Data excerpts

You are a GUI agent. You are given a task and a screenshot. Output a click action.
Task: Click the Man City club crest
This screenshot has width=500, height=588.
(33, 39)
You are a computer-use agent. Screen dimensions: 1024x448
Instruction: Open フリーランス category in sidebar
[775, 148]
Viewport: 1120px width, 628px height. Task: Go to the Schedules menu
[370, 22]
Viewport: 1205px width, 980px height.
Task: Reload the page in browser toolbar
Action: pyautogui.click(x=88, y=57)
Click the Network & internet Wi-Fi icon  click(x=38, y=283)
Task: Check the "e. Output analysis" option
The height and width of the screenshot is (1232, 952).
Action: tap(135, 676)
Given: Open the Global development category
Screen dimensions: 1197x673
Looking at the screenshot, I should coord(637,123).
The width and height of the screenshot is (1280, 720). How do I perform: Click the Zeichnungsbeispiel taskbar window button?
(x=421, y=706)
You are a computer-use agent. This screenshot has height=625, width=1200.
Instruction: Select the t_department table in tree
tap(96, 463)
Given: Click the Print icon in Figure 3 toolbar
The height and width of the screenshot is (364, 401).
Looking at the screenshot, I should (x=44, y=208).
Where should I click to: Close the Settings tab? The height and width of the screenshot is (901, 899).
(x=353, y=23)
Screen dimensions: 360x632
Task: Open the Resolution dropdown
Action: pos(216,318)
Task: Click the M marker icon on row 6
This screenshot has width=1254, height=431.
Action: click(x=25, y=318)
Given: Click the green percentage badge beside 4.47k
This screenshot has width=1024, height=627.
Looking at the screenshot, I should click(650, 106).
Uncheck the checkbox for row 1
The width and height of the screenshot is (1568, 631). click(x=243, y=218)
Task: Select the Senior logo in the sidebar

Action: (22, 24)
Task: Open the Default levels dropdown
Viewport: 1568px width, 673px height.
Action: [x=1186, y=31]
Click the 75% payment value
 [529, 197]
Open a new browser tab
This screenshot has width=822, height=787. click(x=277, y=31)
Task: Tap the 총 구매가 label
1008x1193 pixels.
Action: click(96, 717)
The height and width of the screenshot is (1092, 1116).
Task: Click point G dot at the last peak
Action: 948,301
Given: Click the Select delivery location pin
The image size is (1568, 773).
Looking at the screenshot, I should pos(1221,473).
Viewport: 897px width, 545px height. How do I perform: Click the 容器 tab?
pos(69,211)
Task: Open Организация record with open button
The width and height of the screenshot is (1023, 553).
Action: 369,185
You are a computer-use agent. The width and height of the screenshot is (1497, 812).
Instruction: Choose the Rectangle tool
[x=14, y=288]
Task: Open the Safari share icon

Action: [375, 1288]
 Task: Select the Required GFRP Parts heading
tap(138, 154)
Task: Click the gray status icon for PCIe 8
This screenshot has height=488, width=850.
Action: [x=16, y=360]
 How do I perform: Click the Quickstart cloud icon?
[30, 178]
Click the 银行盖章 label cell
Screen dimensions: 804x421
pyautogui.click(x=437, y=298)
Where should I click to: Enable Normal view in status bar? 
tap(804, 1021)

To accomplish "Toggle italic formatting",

**WHAT THE TASK ASKS:** Go through the entries above and write each one out exactly.

**ANSWER SECTION:**
You are a GUI agent. You are given a task and a screenshot. Output a click action.
Task: Click the Man City club crest
This screenshot has width=500, height=588.
(33, 39)
You are a computer-use agent. Screen dimensions: 1024x448
Instruction: Open フリーランス category in sidebar
[775, 148]
Viewport: 1120px width, 628px height. Task: Go to the Schedules menu
[370, 22]
Viewport: 1205px width, 980px height.
Task: Reload the page in browser toolbar
Action: pyautogui.click(x=88, y=57)
Click the Network & internet Wi-Fi icon  click(x=38, y=283)
Task: Check the "e. Output analysis" option
The height and width of the screenshot is (1232, 952).
Action: tap(135, 676)
Given: Open the Global development category
Screen dimensions: 1197x673
Looking at the screenshot, I should coord(637,123).
The width and height of the screenshot is (1280, 720). How do I perform: Click the Zeichnungsbeispiel taskbar window button?
(x=421, y=706)
You are a computer-use agent. This screenshot has height=625, width=1200.
Instruction: Select the t_department table in tree
tap(96, 463)
Given: Click the Print icon in Figure 3 toolbar
The height and width of the screenshot is (364, 401).
Looking at the screenshot, I should (x=44, y=208).
Where should I click to: Close the Settings tab? The height and width of the screenshot is (901, 899).
(x=353, y=23)
Screen dimensions: 360x632
Task: Open the Resolution dropdown
Action: pos(216,318)
Task: Click the M marker icon on row 6
This screenshot has width=1254, height=431.
Action: click(x=25, y=318)
Given: Click the green percentage badge beside 4.47k
This screenshot has width=1024, height=627.
Looking at the screenshot, I should click(650, 106).
Uncheck the checkbox for row 1
The width and height of the screenshot is (1568, 631). click(x=243, y=218)
Task: Select the Senior logo in the sidebar

Action: (22, 24)
Task: Open the Default levels dropdown
Viewport: 1568px width, 673px height.
Action: [x=1186, y=31]
Click the 75% payment value
 [529, 197]
Open a new browser tab
This screenshot has width=822, height=787. click(x=277, y=31)
Task: Tap the 총 구매가 label
1008x1193 pixels.
Action: click(96, 717)
The height and width of the screenshot is (1092, 1116).
Task: Click point G dot at the last peak
Action: 948,301
Given: Click the Select delivery location pin
The image size is (1568, 773).
Looking at the screenshot, I should pos(1221,473).
Viewport: 897px width, 545px height. How do I perform: Click the 容器 tab?
pos(69,211)
Task: Open Организация record with open button
The width and height of the screenshot is (1023, 553).
Action: 369,185
You are a computer-use agent. The width and height of the screenshot is (1497, 812).
Instruction: Choose the Rectangle tool
[x=14, y=288]
Task: Open the Safari share icon

Action: [375, 1288]
 Task: Select the Required GFRP Parts heading
tap(138, 154)
Task: Click the gray status icon for PCIe 8
This screenshot has height=488, width=850.
Action: [x=16, y=360]
 How do I perform: Click the Quickstart cloud icon?
[30, 178]
Click the 银行盖章 label cell
Screen dimensions: 804x421
pyautogui.click(x=437, y=298)
Where should I click to: Enable Normal view in status bar? 
tap(804, 1021)

To accomplish "Toggle italic formatting",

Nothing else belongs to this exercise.